A common use is Single Packet Authorization (SPA): keep a sensitive port firewalled shut at all times, and use ruroco to briefly open it only for the IP that asked, only when you ask.

What makes ruroco different

  • One-way and silent. The client sends one 94-byte UDP datagram. The server never sends a response of any kind. An attacker probing the port learns nothing.
  • The client cannot choose arbitrary commands. Commands are defined on the server. The client only sends a Blake2b-64 hash of a command name. It literally does not transmit the command string, so a captured packet never reveals what runs.
  • Privilege separation by design. The internet-facing process (server) runs unprivileged and can only receive, decrypt, validate, and forward. A second process (commander) runs with the rights needed to execute commands and is reachable only over a local Unix socket, never from the network.
  • Replay-protected. Every packet carries a strictly increasing counter (a nanosecond timestamp). The server records the highest counter seen per key and rejects anything at or below it.

The four binaries

BinaryRuns onRoleBuild feature
ruroco-clientyour machinebuilds, encrypts and sends the UDP packetwith-client
ruroco-client-uiyour machine / Androida GUI over the client (egui)with-gui
ruroco-serverremote host (exposed)receives, decrypts, validates, forwardswith-server
ruroco-commanderremote host (not exposed)looks up and runs the commandwith-commander

How to read this documentation

This book is organized top-down, like a tree.

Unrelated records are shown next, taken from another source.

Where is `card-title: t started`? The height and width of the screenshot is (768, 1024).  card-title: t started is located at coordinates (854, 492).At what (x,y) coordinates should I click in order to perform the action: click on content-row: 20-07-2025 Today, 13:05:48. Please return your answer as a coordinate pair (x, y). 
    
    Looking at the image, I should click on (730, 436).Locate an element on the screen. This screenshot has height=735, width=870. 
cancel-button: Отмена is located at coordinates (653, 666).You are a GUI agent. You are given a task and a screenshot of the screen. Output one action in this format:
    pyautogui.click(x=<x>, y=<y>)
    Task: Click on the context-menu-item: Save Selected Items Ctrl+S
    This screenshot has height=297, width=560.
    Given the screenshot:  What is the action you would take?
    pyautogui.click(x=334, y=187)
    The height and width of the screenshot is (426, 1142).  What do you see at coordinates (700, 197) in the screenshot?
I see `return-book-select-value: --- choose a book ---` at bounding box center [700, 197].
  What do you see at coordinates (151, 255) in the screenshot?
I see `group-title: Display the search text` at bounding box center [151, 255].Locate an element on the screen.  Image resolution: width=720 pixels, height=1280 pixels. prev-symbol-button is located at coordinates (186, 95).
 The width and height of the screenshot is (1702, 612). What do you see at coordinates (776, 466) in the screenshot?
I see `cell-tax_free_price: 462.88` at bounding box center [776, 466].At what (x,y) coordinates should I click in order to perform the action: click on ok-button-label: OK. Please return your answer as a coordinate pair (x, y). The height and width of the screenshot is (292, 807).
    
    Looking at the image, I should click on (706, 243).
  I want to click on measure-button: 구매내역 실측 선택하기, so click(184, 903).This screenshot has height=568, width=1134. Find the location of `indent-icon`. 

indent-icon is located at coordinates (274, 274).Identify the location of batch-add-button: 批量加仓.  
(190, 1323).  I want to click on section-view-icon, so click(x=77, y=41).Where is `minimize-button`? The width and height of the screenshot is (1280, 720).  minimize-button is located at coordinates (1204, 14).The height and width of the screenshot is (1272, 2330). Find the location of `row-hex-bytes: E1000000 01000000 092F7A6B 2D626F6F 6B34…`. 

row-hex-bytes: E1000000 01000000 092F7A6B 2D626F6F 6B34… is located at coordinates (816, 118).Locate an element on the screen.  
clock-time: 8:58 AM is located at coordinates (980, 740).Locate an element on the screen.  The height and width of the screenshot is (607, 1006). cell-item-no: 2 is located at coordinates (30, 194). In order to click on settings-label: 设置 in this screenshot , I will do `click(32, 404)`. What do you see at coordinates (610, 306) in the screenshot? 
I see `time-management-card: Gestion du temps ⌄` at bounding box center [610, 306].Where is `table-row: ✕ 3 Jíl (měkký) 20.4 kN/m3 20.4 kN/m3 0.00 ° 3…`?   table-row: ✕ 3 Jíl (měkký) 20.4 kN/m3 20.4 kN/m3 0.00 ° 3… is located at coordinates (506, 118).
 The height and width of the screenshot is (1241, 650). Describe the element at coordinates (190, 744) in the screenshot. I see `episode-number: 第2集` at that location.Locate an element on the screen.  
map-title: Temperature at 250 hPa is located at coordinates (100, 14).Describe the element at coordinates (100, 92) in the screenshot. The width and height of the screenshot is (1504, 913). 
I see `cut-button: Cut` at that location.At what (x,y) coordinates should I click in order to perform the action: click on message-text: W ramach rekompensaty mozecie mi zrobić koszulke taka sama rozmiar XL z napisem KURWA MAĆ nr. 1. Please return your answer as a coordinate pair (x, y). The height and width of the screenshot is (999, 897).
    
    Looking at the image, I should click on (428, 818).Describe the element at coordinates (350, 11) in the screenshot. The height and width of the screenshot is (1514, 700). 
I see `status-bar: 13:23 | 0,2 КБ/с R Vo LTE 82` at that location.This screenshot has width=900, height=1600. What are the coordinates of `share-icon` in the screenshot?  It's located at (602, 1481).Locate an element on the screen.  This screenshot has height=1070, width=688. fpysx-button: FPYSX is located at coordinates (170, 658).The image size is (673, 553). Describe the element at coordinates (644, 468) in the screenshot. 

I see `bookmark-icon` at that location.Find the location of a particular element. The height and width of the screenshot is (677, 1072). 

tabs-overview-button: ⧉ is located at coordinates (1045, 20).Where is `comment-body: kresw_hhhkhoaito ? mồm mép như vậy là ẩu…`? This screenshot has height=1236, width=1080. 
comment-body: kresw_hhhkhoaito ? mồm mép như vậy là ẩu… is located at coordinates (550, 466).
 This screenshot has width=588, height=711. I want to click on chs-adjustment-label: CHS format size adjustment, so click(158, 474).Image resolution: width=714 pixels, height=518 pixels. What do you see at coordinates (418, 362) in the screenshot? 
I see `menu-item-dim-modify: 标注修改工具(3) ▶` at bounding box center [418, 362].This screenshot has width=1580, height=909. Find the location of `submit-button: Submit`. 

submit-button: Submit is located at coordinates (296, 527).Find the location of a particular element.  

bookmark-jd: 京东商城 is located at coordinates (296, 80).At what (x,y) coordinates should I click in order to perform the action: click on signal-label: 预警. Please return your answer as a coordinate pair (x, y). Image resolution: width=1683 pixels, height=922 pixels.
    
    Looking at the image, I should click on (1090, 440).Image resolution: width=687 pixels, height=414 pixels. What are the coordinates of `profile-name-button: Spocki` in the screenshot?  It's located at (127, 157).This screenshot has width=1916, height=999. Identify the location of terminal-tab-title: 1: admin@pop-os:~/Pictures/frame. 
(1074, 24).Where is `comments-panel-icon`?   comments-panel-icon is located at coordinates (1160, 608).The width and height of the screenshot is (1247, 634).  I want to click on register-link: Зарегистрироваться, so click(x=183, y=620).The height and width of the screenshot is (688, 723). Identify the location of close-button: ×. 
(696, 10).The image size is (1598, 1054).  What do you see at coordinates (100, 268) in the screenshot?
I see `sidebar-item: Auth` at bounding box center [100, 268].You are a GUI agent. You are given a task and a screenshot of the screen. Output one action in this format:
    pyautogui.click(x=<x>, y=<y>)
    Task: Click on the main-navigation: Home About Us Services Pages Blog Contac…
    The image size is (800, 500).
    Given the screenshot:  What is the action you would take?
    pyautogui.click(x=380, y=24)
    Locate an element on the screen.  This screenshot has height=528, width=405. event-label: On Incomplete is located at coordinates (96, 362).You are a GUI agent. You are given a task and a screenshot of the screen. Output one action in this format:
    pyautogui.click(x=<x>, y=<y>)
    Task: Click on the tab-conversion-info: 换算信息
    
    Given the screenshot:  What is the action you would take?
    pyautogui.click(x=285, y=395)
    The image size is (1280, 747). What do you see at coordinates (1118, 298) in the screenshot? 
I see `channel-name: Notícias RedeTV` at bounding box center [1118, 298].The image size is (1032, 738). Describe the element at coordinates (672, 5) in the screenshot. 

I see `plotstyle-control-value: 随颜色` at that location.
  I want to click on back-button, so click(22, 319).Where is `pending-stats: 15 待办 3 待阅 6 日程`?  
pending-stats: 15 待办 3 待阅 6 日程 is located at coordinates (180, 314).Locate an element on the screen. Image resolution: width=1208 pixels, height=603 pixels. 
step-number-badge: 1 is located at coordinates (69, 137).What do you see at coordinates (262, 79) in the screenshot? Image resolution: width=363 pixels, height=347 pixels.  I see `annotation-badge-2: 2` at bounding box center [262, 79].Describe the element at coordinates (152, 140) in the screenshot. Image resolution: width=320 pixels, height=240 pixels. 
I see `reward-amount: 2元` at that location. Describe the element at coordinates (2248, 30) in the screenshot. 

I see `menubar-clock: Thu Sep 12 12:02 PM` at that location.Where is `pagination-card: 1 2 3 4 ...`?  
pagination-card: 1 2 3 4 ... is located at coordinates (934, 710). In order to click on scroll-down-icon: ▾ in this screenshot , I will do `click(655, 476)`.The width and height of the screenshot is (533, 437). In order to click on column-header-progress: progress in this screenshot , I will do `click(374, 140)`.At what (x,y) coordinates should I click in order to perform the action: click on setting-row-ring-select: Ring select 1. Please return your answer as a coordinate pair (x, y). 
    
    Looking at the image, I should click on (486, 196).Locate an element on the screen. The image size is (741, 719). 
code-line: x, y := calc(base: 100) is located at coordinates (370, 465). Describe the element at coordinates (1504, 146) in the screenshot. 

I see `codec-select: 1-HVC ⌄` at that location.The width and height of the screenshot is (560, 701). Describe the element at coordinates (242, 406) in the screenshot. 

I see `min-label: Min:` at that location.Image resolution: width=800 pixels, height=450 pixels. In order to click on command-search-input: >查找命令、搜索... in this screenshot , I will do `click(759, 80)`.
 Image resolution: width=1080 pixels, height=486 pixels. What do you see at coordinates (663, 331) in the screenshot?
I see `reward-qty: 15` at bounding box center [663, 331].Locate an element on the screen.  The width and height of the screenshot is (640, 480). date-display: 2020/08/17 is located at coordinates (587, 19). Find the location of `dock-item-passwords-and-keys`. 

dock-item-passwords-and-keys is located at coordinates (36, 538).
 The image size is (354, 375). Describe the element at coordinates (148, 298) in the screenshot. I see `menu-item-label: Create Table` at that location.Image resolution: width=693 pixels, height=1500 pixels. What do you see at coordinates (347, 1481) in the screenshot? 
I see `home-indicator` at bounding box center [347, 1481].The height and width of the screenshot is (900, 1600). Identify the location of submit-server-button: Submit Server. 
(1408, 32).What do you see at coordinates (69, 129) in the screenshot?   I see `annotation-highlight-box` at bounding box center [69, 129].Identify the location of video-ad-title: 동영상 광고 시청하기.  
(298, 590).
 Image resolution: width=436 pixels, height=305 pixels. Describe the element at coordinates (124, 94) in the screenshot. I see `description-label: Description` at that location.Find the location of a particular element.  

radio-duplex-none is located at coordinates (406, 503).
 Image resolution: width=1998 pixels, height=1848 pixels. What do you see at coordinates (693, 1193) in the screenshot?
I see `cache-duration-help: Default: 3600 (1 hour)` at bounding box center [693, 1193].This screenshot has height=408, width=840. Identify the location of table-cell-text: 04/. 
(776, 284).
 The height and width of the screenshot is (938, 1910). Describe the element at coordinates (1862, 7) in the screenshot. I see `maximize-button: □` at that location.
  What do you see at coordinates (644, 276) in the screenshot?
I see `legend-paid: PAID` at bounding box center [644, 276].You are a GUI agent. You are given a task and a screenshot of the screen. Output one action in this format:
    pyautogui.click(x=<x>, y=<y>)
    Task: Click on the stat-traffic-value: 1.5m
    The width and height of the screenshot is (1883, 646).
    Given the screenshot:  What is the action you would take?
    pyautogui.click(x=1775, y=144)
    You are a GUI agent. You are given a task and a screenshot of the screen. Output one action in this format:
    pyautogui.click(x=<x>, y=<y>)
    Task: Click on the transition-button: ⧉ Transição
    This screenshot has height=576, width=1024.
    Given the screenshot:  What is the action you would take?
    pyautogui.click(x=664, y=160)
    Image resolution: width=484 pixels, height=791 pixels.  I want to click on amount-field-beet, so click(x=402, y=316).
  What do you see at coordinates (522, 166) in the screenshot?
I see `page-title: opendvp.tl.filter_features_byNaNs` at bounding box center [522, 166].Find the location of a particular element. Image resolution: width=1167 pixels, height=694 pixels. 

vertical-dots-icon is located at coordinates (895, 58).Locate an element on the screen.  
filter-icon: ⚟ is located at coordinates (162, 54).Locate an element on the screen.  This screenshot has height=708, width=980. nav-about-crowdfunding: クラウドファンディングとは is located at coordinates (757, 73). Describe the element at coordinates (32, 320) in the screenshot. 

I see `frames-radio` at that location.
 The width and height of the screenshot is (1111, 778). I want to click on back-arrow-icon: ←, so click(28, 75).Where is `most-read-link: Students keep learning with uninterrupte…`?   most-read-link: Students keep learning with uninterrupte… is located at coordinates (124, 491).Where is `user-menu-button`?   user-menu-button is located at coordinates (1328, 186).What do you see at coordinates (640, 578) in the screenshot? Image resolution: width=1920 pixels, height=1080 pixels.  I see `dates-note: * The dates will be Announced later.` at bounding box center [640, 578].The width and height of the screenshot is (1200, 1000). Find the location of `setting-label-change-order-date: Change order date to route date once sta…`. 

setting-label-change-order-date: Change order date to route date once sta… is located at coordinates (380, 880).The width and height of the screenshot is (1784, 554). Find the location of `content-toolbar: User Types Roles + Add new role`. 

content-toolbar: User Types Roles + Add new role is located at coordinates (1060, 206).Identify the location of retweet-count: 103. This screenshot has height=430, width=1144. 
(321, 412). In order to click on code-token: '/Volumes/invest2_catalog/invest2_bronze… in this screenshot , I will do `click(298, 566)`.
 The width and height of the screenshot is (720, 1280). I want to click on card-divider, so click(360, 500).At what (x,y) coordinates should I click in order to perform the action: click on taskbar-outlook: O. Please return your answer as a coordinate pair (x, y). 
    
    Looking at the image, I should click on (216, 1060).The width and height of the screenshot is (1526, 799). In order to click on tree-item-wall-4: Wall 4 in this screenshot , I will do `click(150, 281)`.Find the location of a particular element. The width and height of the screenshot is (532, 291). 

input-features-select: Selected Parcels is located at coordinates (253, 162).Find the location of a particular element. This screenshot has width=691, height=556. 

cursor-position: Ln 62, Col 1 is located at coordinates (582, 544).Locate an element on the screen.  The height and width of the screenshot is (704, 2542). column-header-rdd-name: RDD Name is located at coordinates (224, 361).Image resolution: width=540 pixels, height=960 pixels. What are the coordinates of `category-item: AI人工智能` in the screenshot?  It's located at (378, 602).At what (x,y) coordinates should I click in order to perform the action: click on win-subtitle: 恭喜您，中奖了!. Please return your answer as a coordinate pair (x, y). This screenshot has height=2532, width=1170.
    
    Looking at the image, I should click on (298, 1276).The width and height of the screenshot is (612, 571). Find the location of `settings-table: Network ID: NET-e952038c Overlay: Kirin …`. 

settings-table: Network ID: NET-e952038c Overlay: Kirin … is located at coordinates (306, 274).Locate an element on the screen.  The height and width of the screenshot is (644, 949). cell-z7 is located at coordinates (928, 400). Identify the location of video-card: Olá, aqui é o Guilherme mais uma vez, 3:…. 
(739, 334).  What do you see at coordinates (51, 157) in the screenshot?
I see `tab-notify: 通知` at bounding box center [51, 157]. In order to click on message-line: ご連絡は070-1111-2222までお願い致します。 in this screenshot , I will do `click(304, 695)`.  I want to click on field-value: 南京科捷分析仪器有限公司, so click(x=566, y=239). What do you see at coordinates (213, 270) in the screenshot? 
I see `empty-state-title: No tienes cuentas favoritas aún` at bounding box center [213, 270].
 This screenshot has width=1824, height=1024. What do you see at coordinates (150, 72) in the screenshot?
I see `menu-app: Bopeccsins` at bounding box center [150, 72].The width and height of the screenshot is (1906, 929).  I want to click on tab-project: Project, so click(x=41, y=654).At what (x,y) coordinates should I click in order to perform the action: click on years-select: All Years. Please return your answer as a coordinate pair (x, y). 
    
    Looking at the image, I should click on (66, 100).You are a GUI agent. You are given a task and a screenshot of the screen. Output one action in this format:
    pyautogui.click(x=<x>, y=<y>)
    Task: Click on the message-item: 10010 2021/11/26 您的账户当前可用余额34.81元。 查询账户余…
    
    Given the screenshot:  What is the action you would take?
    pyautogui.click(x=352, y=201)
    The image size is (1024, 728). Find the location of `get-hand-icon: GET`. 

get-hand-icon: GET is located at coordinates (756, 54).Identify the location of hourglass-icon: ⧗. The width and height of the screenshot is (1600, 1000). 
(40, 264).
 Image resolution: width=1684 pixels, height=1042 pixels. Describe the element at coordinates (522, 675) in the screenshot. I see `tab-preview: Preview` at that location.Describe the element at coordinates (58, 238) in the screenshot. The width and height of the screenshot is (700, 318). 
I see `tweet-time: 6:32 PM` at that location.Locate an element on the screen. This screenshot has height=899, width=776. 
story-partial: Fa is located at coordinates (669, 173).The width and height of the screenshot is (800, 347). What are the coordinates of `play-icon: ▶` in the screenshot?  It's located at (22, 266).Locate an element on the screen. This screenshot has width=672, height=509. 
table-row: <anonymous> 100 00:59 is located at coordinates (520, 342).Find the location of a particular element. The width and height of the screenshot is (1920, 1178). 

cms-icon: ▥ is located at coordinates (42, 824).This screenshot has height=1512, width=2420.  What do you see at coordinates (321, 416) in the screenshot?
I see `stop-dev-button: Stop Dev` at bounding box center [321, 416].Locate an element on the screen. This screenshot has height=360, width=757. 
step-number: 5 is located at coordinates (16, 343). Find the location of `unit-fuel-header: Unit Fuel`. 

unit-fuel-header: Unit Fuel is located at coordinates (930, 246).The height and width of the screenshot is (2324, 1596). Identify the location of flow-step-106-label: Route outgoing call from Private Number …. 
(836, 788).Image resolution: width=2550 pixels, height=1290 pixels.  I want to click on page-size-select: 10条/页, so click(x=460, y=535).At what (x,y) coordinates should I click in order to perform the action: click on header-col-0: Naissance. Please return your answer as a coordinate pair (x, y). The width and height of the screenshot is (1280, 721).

  1. Top-Level Architecture sits at the root: the core idea, how the four big modules interact, the end-to-end flow, the wire protocol, the cryptography, the security model, and how the project is built and deployed.
  2. Common Layer, Client and UI, Server, and Commander are the branches: each documents how a subsystem works as a whole, then drills into its files.
  3. The leaves are the individual .rs files. Every source file is documented with its real types, signatures, responsibilities, and gotchas.

If you want the big picture, read the Top-Level Architecture section straight through. If you are working on a specific file, jump to the branch that contains it and scroll to its leaf section.

The diagrams in this book are rendered with mermaid via the mdbook-mermaid preprocessor. Build the book with mdbook build from the docs/ directory and open docs/book/index.html.